Every indirect infringement claim starts with a threshold question: did anyone actually infringe the patent directly? Under federal law, direct infringement occurs when someone makes, uses, offers to sell, sells, or imports a patented invention without the patent holder’s permission during the patent’s term.1Office of the Law Revision Counsel. 35 U.S. Code 271 – Infringement of Patent If no one completed that act, no secondary party can be held liable for encouraging or contributing to it.

The Supreme Court made this point unmistakable in Aro Manufacturing Co. v. Convertible Top Replacement Co., holding that there can be no contributory infringement without an underlying direct infringement. The Court emphasized that the contributory infringement statute is written in terms of direct infringement, requiring that a component be sold “for use in an infringement.”2Justia U.S. Supreme Court Center. Aro Mfg. Co., Inc. v. Convertible Top Co., 377 U.S. 476 (1964) The same logic applies to inducement claims. In Limelight Networks, Inc. v. Akamai Technologies, Inc., the Court held that a party cannot be liable for inducing infringement when no single entity committed the direct infringement.3Justia U.S. Supreme Court Center. Limelight Networks, Inc. v. Akamai Techs, Inc., 572 U.S. 915 (2014)

Divided Infringement

The predicate requirement gets complicated when a patented method involves multiple steps performed by different parties. If Company A performs steps one through three and Company B performs step four, the patent holder needs to show that all steps are attributable to a single entity before pursuing an indirect claim against either one. Courts have developed a two-part test for this: a single entity can be held responsible for another party’s performance of method steps when it directs or controls that performance, or when the parties form a joint enterprise.

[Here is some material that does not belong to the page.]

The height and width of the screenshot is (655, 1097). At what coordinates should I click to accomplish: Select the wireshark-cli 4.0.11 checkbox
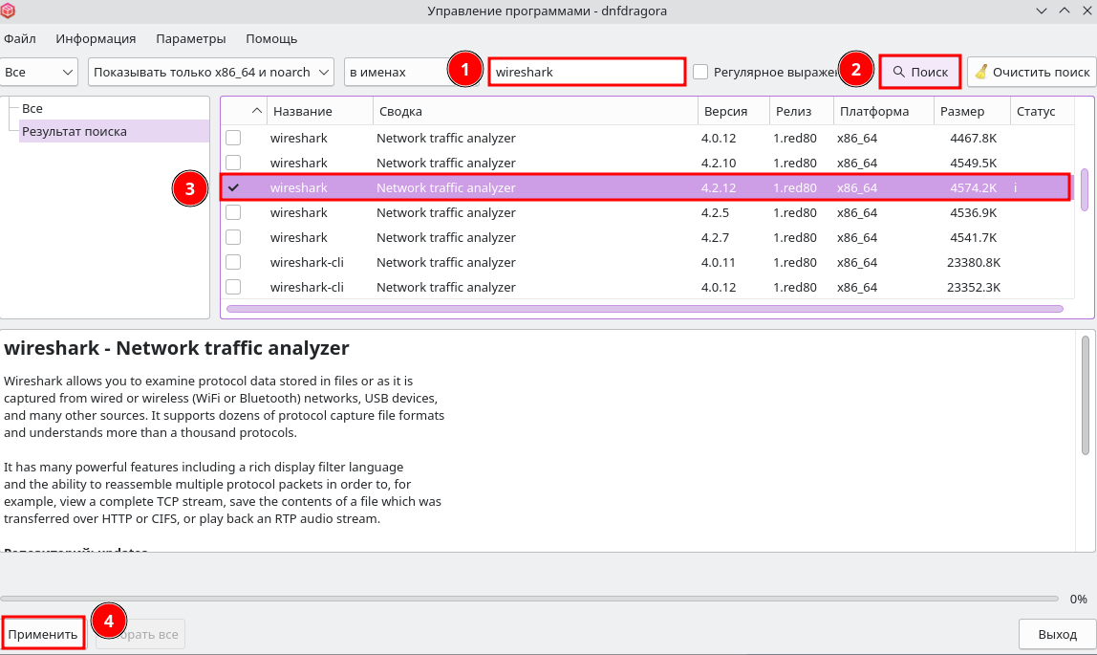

More specifically, a party “directs or controls” another’s actions when it conditions participation in an activity or receipt of a benefit on performing the patented method steps, and it establishes how and when those steps are carried out. This matters in industries where manufacturers rely on customers, distributors, or contractors to complete the final steps of a process. Without satisfying this standard, the patent holder faces a gap where the method is being practiced in full but no single party is legally responsible for the direct infringement needed to anchor a secondary claim.

Induced Infringement

The federal patent statute provides that anyone who actively induces infringement of a patent is liable as an infringer.1Office of the Law Revision Counsel. 35 U.S. Code 271 – Infringement of Patent The word “actively” is doing real work in that sentence. Courts have interpreted it to require affirmative steps aimed at bringing about the infringement, not just passive awareness that infringement might happen.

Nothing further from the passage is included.